▶

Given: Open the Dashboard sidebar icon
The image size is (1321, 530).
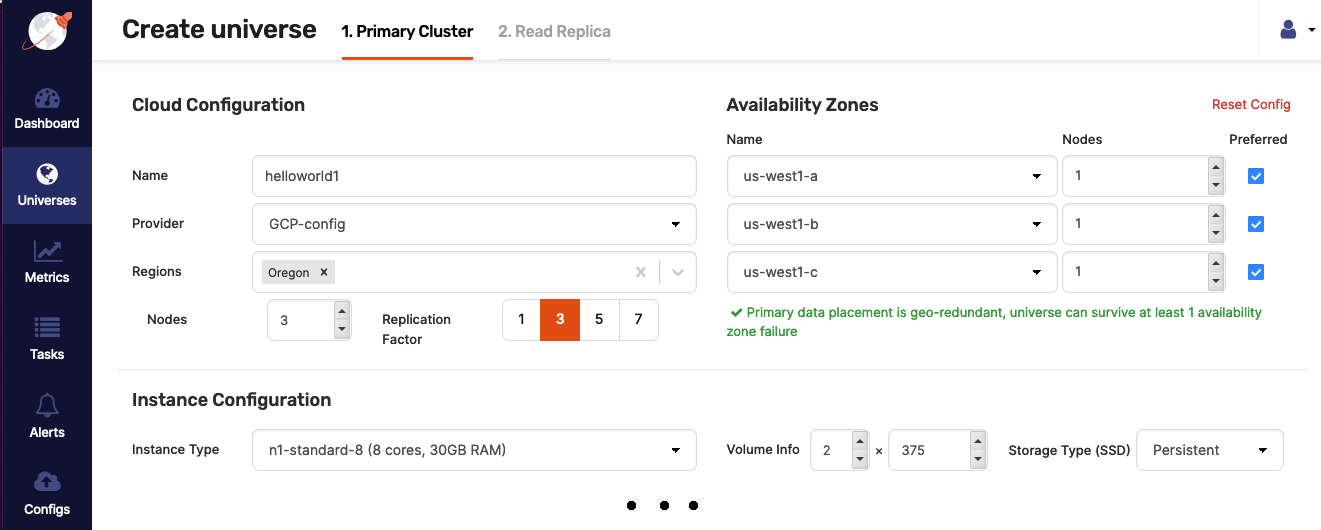Looking at the screenshot, I should pos(47,99).
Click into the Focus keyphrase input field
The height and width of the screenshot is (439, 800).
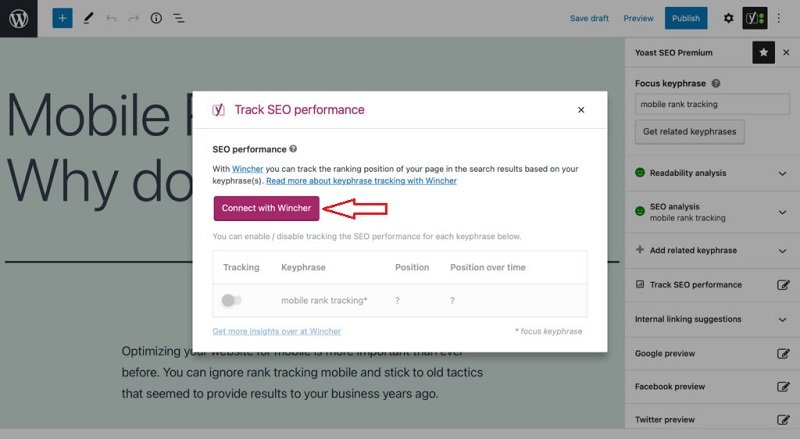point(712,104)
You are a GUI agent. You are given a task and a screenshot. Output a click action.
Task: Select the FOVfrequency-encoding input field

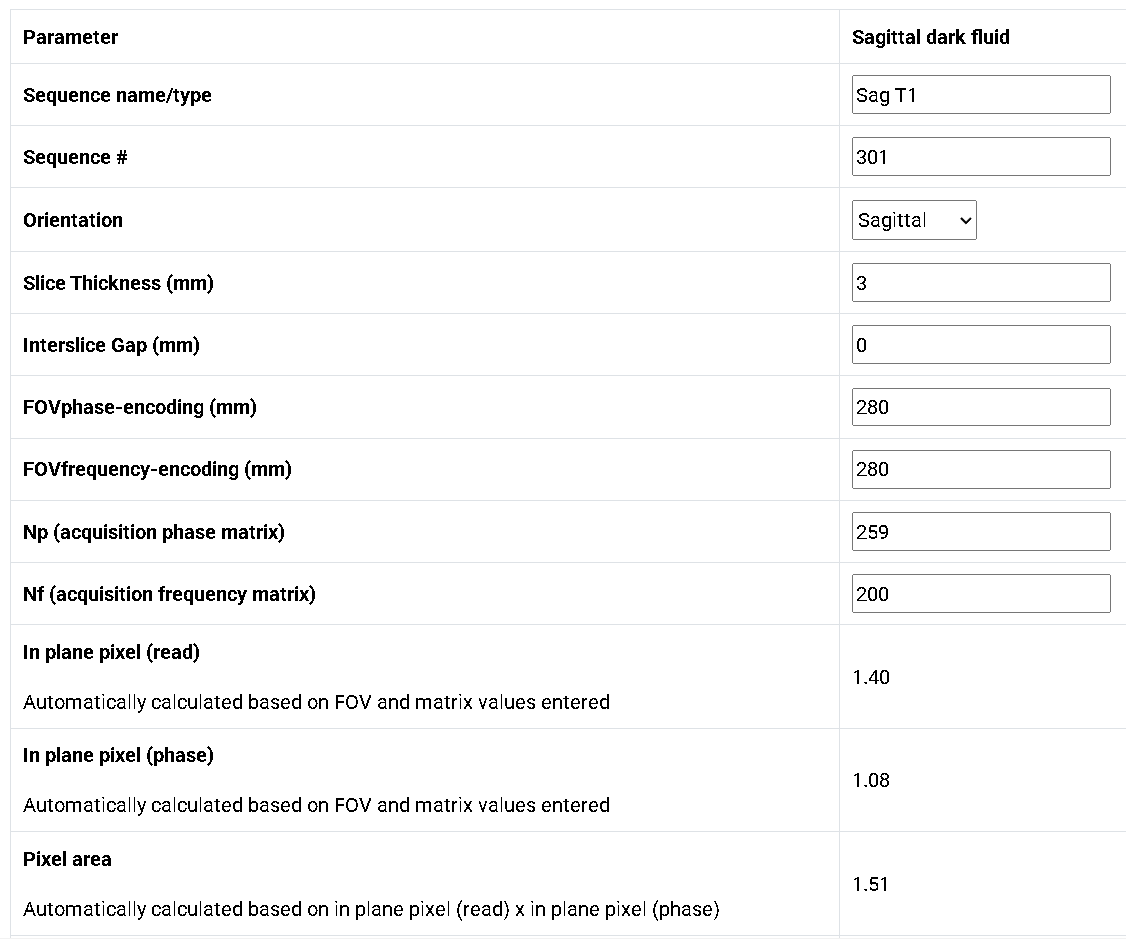[x=981, y=470]
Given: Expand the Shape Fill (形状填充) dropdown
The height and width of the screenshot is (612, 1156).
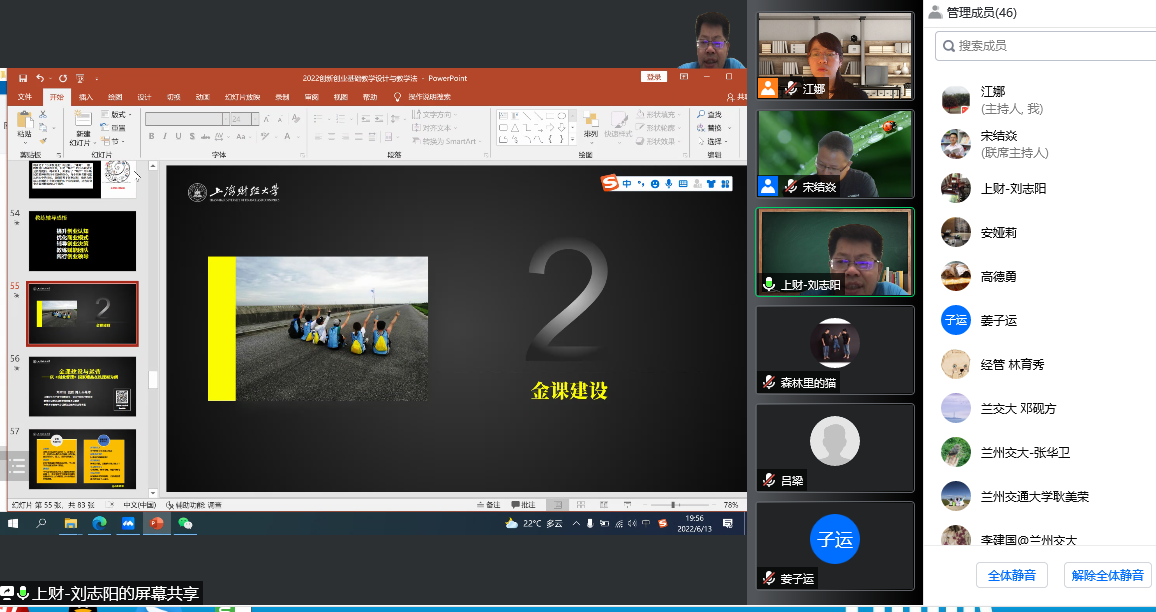Looking at the screenshot, I should pos(678,112).
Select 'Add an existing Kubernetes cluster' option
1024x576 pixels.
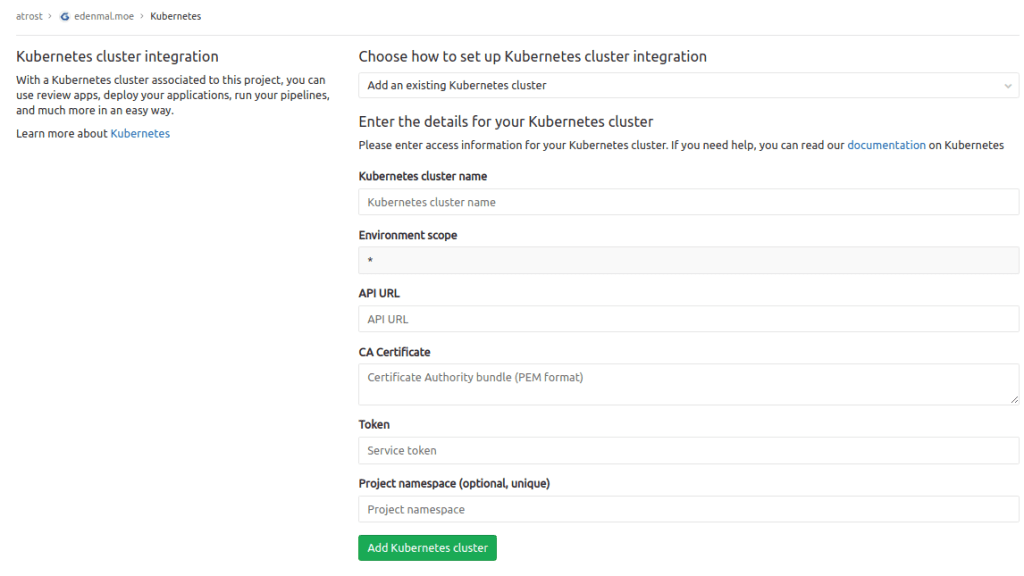(x=688, y=85)
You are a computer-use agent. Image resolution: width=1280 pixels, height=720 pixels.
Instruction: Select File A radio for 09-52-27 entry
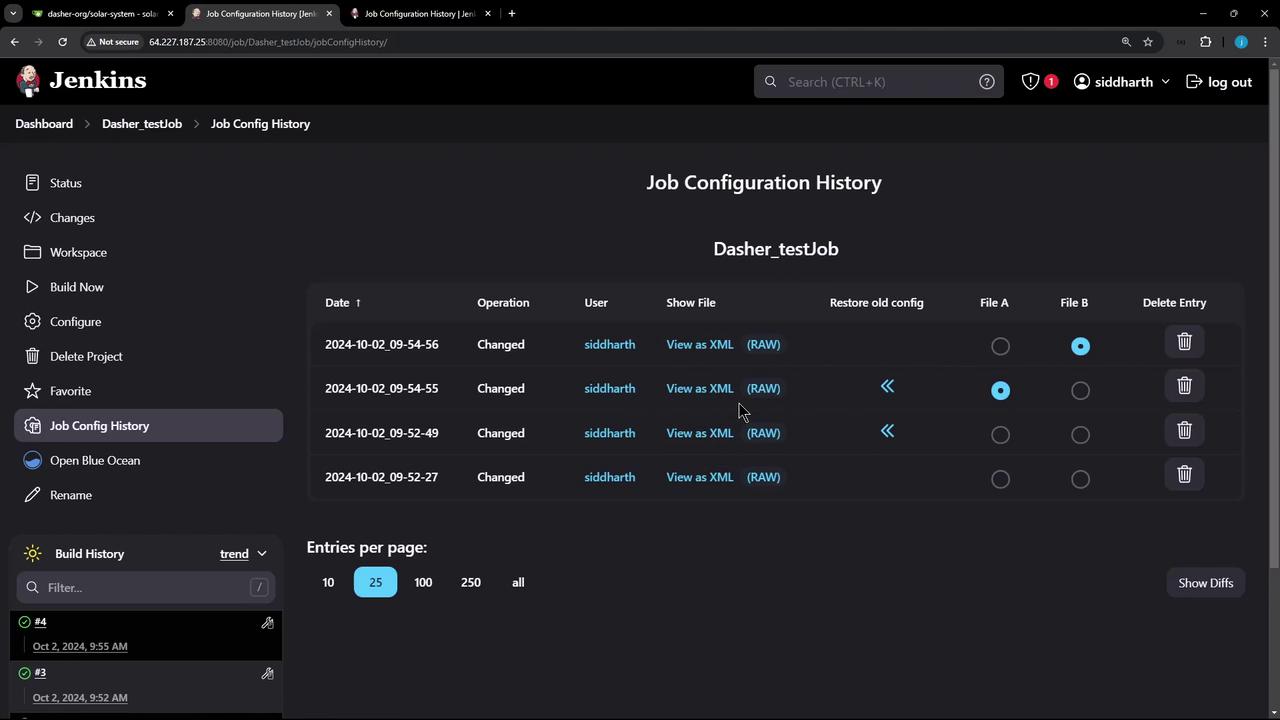(x=1000, y=479)
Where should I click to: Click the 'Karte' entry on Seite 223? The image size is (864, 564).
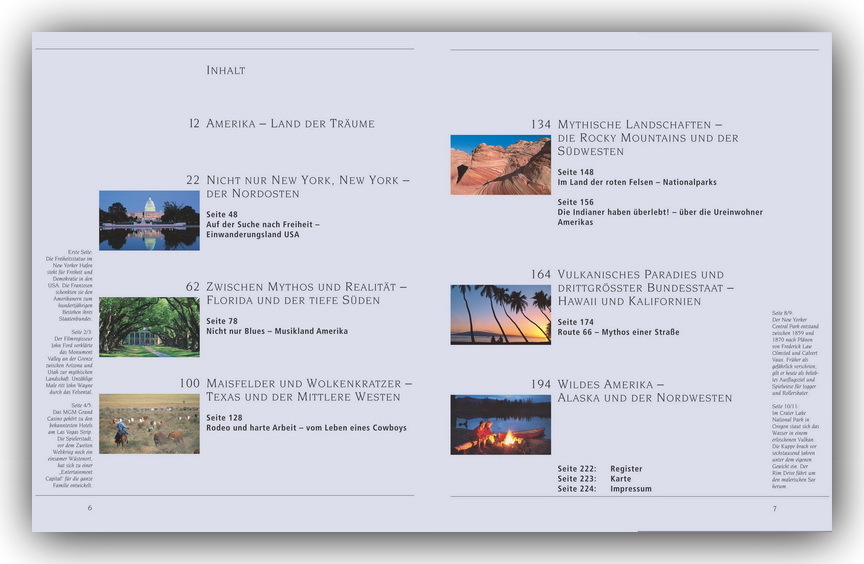[x=622, y=479]
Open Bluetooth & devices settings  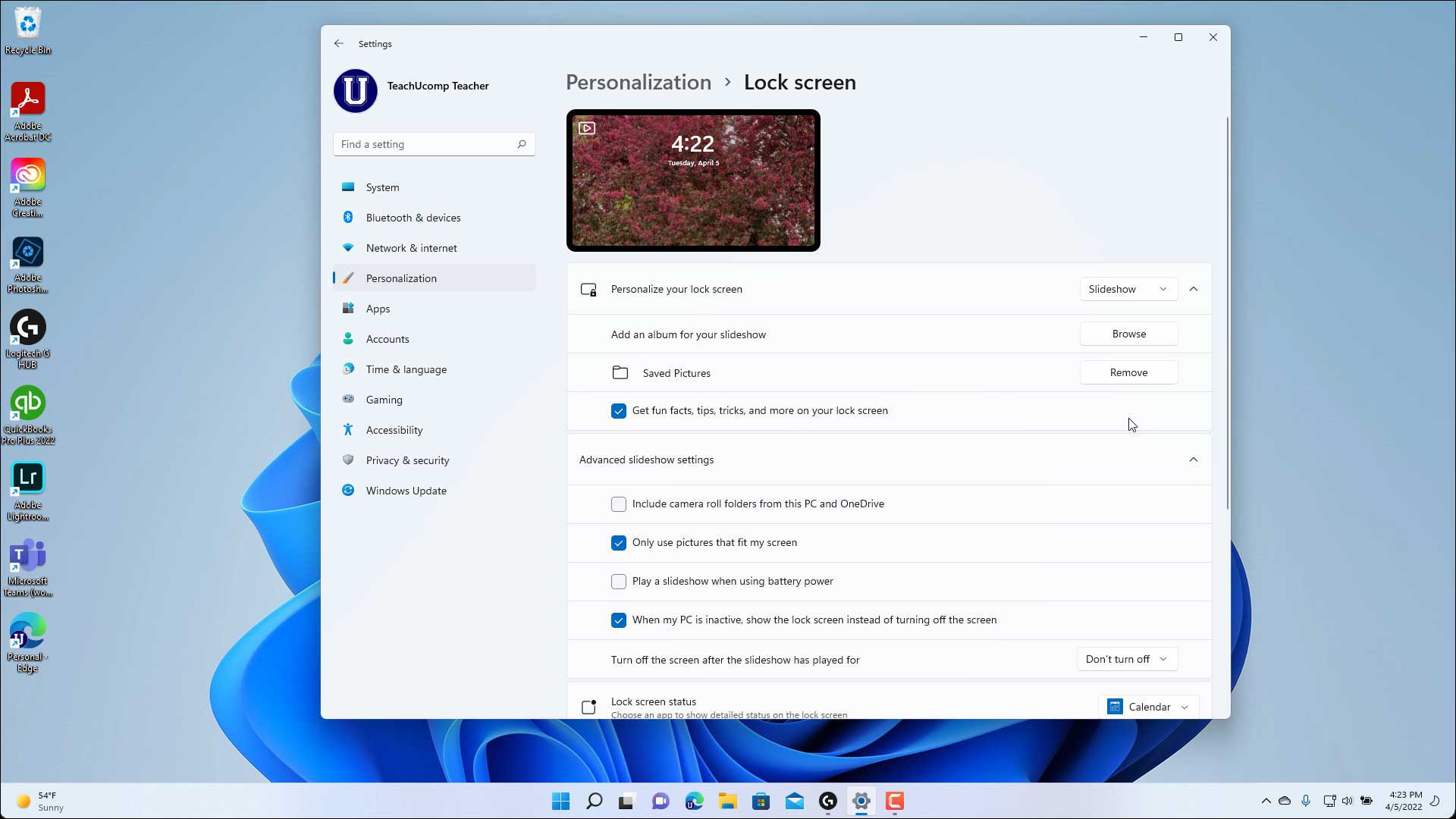[413, 217]
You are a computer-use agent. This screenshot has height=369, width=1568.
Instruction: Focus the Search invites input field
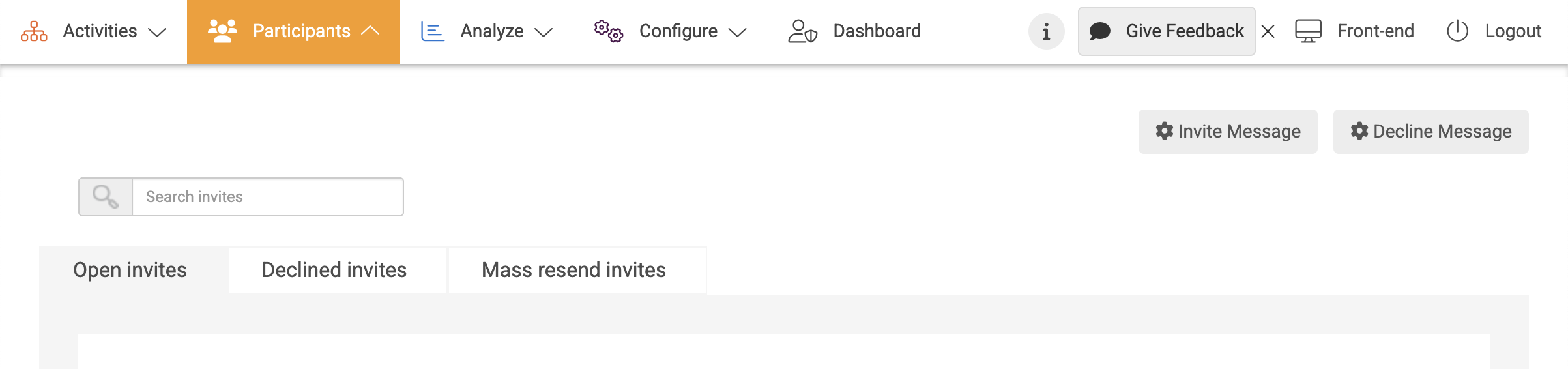(267, 197)
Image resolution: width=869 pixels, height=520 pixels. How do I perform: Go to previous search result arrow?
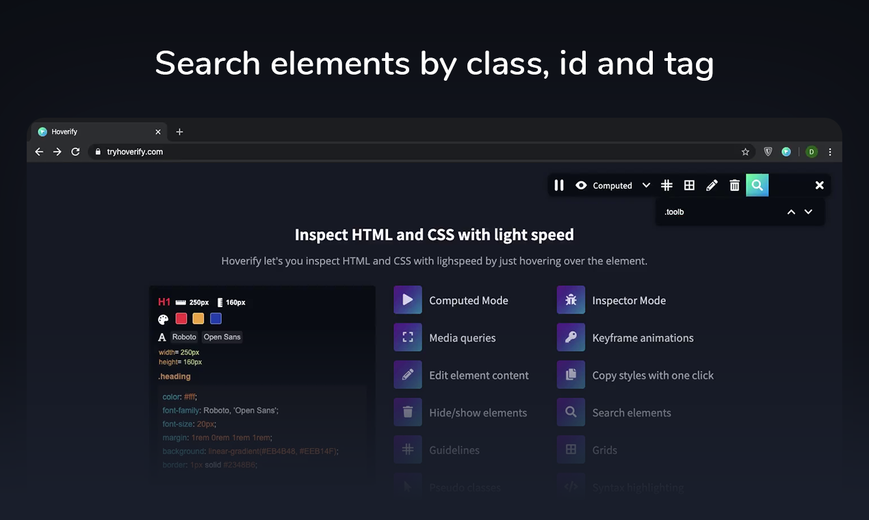coord(791,212)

◀

- TAREFA A FAZER:
Repita sem alterações as linhas dos dados acima, da linha que contém "You are a computer-use agent. This" até o fim dos dados, incluindo as duas extremidades. Deixe as imagens fora da resposta.

- RESULTADO DA TAREFA:
You are a computer-use agent. This screenshot has height=369, width=1568.
Instruction: Focus the Search invites input field
(267, 197)
Image resolution: width=869 pixels, height=520 pixels. How do I perform: Go to previous search result arrow?
coord(791,212)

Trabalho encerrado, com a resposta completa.